Tultepec marca la hora para que México empiece a cambiar

¡Ya no se puede aceptar la anormalidad como normalidad!

Con la explosión del mercado de pirotecnia de Tultepec, con sus decenas de muertos, heridos y desaparecidos, llegó la hora de tomar responsabilidades, es la hora de pedir de verdad la tan gastada rendición de cuentas, es la hora de que México empiece a cambiar.

El país lleva demasiado tiempo aceptando la anormalidad como normalidad, asumiendo que la tragedia cotidiana, un secuestro, una extorsión, un asesinato, un atropello en las calles, una estafa de las instituciones públicas o privadas, un soborno o un accidente con decenas de víctimas causado por la incuria criminal de sus responsables es un hecho de la vida cotidiana, refugiándose en la impotencia y el conformismo cuando no, y aún peor, en el cinismo y la sumisión.

Por ello, Tultepec no solo es una tragedia, es una vergüenza nacional, reveladora de un estado de cosas en México que, por sabidas, no deben de dejar de escandalizarnos. Un mercado de fuegos artificiales del tamaño de dos campos de fútbol en plenas navidades se convirtió en cuestión de segundos en un infierno de cuerpos carbonizados.

Ya había ocurrido antes, en 2005 y el año pasado. Más aún: en agosto el municipio inauguraba la temporada alta de venta de juguetería pirotécnica donde se preveía la venta de 100 toneladas de material a todo el país.

En la nota oficial, el alcalde de Tultepec agradecía al gobernador del Estado de México, Eruviel Ávila, que se brindase atención médica a quien sufriese algún accidente porque, según el propio regidor, “anteriormente cuando ocurría algún incidente, los afectados y sus familias peregrinaban en busca de atención médica y difícilmente eran aceptados en hospitales como el Rubén Leñero, el de Magdalena de las Salinas…”
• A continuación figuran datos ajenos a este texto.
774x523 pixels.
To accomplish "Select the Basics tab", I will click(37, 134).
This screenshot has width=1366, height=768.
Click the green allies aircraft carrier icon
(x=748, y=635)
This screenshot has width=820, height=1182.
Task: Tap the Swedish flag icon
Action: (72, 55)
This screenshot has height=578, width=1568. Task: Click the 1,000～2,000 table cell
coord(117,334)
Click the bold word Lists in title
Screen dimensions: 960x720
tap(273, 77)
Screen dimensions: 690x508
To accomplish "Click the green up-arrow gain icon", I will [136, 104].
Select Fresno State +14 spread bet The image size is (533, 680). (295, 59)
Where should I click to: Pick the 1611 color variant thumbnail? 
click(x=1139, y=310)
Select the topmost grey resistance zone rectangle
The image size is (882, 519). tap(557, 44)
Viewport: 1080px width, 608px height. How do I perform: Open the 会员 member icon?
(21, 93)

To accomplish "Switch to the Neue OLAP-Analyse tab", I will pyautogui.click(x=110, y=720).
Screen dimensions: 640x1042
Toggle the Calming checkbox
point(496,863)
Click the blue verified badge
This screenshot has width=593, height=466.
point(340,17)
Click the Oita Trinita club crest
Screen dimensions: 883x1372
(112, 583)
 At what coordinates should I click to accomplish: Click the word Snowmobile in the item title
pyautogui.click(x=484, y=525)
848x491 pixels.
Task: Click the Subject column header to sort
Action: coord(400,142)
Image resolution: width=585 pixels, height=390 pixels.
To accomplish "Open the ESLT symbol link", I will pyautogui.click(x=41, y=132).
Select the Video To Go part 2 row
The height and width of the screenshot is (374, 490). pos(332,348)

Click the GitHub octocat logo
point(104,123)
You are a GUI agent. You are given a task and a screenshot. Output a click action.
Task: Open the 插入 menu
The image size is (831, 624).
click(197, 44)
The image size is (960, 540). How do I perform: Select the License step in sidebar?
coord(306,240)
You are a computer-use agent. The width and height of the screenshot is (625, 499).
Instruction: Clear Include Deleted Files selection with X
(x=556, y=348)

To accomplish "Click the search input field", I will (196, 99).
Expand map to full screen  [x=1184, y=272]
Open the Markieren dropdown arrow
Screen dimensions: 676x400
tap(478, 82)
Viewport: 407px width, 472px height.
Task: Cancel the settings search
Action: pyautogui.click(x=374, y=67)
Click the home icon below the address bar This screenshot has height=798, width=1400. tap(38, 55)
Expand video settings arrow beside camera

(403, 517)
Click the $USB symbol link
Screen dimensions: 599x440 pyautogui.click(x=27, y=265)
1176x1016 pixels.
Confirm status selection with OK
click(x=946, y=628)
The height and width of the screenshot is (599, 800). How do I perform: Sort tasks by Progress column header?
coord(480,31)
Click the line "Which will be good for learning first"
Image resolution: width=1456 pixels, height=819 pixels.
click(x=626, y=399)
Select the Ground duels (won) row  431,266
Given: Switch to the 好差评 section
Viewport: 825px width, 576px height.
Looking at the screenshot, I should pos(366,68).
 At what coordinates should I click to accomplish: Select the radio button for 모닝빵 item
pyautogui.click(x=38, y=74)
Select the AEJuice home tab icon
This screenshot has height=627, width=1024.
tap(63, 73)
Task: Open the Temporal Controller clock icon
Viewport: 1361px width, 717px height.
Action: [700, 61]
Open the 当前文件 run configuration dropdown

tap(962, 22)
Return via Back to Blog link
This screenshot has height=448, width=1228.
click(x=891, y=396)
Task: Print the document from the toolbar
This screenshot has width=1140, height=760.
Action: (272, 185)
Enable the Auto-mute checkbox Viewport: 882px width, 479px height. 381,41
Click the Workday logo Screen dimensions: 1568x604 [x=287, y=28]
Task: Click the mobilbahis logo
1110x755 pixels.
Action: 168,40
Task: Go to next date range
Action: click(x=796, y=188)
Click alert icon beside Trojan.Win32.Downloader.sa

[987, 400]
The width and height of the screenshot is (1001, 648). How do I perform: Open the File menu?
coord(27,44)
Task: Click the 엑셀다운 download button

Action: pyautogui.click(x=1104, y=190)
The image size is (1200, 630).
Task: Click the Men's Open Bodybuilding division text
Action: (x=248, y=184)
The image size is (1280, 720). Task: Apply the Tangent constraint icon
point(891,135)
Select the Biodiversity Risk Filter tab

La nota añadía que el director general del Instituto Mexiquense de la Pirotecnia aseguraba que “el tianguis de pirotecnia de San Pablito era el más seguro en Latinoamérica”. ¿Qué dirá hoy? ¿Qué pensará el alcalde? Lo que piensa y ha dicho el gobernador ya lo sabemos: que la Fiscalía se hará cargo de la investigación. Y cualquier mexicano entiende qué significa eso en realidad: no habrá culpables.

Pero la catástrofe de Tultepec no puede ser pura rutina, otra desgracia más que se abate sobre la raza, otra tragedia más sobre los pobres, los jodidos de México, curada con las lágrimas, la soledad y la resignación de quienes hace siglos que no esperan nada.